The way we could change the system.
Two years prior, she and I had agreed that police were not the best option to respond to people experiencing acute mental health distress. We thought, “What if there were mobile teams of mental health and crisis professionals who could respond instead?” There had to be a better way. And maybe this was it. We booked meetings and asked our friends in the industry what they thought. Everybody replied with some version of that’s not possible. We weren’t deterred. However, my attention shifted.
Hers did not.
2020
Here we were two years later, conversing about that system-changing idea. She had quietly spent the last two years researching, connecting, and problem solving, essentially building a blueprint for the model. And now with the deaths of George Floyd in the United States and Regis Korchinski-Pacquet in Toronto, a conversation opened up. A window, really. Everybody everywhere was talking about how to make police interactions safer.
It was our time.
But I wasn’t sure if I was ready for the journey. I said to her, “Rachel, you have it all laid out—you don’t need me for this.” I was recovering from a bout of COVID-19 that almost killed me, experiencing long COVID before we even knew what long COVID was, and wanted to focus on my health and my family. But Rachel was persistent. Eventually, she convinced me that she did in fact need me—that I wasn’t just integral, I was irreplaceable. I joined the mission.
Now we were two.
At the time, I was pretty well-regarded in the mental health community—an influencer one might say—and this benefitted us in a couple of key ways. First, I’d built many connections in the industry. Secondly, because of my reputation, when I spoke people listened.

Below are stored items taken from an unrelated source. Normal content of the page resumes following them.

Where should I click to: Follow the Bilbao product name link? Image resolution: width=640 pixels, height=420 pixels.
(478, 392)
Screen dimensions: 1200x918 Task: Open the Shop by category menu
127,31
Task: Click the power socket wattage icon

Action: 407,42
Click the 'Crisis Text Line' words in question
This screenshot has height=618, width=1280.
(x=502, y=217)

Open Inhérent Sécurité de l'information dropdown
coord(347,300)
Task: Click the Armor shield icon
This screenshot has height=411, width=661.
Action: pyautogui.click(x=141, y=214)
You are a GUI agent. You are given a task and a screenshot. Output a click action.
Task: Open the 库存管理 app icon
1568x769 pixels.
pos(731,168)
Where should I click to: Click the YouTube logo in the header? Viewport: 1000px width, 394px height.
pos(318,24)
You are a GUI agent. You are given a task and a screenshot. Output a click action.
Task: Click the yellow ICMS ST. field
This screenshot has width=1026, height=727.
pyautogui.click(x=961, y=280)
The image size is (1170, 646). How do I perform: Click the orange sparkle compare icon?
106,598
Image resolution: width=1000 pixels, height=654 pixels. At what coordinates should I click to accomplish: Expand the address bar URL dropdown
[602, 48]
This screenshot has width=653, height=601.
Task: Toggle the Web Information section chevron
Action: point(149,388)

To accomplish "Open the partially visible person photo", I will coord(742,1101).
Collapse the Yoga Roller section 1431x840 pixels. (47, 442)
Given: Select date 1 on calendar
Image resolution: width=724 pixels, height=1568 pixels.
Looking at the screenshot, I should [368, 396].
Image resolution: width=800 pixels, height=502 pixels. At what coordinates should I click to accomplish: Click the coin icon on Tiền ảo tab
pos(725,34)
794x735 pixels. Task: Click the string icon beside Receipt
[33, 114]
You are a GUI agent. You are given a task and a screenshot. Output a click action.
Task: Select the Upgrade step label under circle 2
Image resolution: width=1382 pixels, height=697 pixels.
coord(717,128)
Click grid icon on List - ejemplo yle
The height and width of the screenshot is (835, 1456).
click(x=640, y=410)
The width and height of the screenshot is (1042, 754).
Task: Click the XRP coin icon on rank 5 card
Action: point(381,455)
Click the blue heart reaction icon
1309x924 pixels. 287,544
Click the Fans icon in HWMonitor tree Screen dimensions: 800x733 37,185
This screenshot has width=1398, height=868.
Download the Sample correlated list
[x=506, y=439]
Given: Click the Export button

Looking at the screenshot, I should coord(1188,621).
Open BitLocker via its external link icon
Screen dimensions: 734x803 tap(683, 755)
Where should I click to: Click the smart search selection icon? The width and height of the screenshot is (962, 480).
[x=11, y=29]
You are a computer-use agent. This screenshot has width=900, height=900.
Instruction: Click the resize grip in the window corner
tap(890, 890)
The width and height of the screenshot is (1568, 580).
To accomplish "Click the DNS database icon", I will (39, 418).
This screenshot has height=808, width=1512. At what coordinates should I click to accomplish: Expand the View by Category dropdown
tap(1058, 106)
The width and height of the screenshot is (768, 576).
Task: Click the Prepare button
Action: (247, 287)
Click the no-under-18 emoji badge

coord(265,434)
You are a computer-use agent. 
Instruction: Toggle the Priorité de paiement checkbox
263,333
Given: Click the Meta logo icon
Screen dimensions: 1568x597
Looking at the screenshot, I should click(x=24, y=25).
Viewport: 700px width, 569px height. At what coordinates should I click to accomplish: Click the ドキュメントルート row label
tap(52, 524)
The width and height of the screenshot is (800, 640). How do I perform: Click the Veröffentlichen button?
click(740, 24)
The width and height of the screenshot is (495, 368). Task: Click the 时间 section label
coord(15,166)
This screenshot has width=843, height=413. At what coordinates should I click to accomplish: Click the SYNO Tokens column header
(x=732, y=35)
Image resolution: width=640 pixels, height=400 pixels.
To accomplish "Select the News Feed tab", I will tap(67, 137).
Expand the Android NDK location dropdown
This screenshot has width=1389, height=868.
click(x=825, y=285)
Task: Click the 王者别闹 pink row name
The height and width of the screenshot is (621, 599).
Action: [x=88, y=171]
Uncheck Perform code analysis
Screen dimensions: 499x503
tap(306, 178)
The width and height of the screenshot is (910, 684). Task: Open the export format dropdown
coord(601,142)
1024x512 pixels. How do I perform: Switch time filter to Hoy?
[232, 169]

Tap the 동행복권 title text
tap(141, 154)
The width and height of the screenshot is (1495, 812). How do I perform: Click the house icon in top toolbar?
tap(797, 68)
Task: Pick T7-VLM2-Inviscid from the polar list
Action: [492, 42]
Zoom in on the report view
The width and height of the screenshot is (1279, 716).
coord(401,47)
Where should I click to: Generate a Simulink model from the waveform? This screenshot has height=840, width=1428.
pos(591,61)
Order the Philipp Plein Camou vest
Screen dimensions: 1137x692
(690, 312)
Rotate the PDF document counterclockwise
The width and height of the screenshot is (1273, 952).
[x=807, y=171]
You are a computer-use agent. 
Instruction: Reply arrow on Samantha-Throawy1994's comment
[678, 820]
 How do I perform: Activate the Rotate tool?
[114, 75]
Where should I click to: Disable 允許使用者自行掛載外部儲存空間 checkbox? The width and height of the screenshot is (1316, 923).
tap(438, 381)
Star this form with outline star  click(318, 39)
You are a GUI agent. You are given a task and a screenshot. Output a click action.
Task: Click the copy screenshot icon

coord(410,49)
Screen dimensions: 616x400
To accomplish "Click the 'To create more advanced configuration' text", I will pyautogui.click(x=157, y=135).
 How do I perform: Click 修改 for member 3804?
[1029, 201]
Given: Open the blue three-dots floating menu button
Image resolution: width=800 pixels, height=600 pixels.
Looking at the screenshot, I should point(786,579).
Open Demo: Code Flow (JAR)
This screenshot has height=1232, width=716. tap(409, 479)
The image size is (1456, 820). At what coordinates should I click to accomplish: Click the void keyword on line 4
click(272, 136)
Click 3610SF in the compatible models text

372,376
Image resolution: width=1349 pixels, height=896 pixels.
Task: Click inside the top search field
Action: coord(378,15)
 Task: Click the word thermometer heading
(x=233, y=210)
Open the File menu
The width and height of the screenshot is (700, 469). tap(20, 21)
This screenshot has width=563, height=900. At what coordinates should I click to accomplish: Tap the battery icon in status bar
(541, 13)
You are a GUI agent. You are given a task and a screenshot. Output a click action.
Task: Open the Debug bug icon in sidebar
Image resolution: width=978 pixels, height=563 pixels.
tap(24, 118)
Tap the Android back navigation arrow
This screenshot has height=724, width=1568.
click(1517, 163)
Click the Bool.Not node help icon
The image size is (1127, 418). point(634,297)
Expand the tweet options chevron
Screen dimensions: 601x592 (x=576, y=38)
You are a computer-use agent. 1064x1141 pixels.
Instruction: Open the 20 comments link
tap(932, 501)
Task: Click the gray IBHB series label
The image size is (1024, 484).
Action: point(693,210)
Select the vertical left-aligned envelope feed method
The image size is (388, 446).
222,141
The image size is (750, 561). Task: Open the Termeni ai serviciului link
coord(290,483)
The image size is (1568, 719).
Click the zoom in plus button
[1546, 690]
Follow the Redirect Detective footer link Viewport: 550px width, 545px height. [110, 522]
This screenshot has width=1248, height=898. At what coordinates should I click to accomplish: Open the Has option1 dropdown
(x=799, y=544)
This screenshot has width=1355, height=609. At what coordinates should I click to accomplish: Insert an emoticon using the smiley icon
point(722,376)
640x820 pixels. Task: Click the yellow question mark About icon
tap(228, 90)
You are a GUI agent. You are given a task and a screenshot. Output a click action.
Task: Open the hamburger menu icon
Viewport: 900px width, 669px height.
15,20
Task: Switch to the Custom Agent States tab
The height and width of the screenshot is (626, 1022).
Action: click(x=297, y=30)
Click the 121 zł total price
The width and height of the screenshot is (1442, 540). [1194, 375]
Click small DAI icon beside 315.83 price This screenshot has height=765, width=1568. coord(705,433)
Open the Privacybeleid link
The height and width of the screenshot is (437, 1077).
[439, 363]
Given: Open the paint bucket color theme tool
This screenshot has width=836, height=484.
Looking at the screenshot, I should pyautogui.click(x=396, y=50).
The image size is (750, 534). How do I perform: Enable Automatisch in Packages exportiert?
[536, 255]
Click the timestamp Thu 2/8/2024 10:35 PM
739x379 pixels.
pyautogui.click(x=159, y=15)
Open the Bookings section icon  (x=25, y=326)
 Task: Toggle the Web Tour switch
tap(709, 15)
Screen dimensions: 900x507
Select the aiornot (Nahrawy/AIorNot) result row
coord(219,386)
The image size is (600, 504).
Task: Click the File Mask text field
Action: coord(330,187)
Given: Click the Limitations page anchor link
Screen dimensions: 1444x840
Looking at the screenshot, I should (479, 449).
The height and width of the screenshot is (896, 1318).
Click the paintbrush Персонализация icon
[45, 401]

I sent out a tweet that asked folks to imagine a non-police mobile crisis service that responded to people experiencing acute mental health distress.
That tweet didn’t just chirp; it breathed fire like a dragon and swept the skies of the Twitterverse because people were ready to believe in something they’d never seen before.
A week later, Rachel and I were booking media appearances to talk about our model.
Two weeks after that we registered a non-profit—Reach Out Response Network, a.k.a. RORN—to organize and legitimize our advocacy efforts. Soon we had hundreds of volunteers, the media, and a whole city behind us. They were the real driving force for change. If it were just Rachel and I, we would have been a whisper in the wind. But together, as a community, we were a roar from the mountaintops. Our echo reverberated, thawing a frozen system into something malleable again. .
Change happened like an avalanche.
We contracted with the city; had meetings with dozens of politicians, representatives from Toronto Police and emergency services; organized community town halls; and so much more. A year and a half after we started our mission the city said yes—they would implement a modified version of our model. We had done it. We changed the system. Rachel. Me. And everybody.
2025
I tell this story, intentionally, at a time when the train we’re on is rattling off track and threatening to derail, to say that change is possible. And it can start with just you. Or just you and a friend. If you are persistent enough, and you have the right strategy, then you can build a movement. And a movement can move a large boulder up a steep hill when we all push together. It is possible.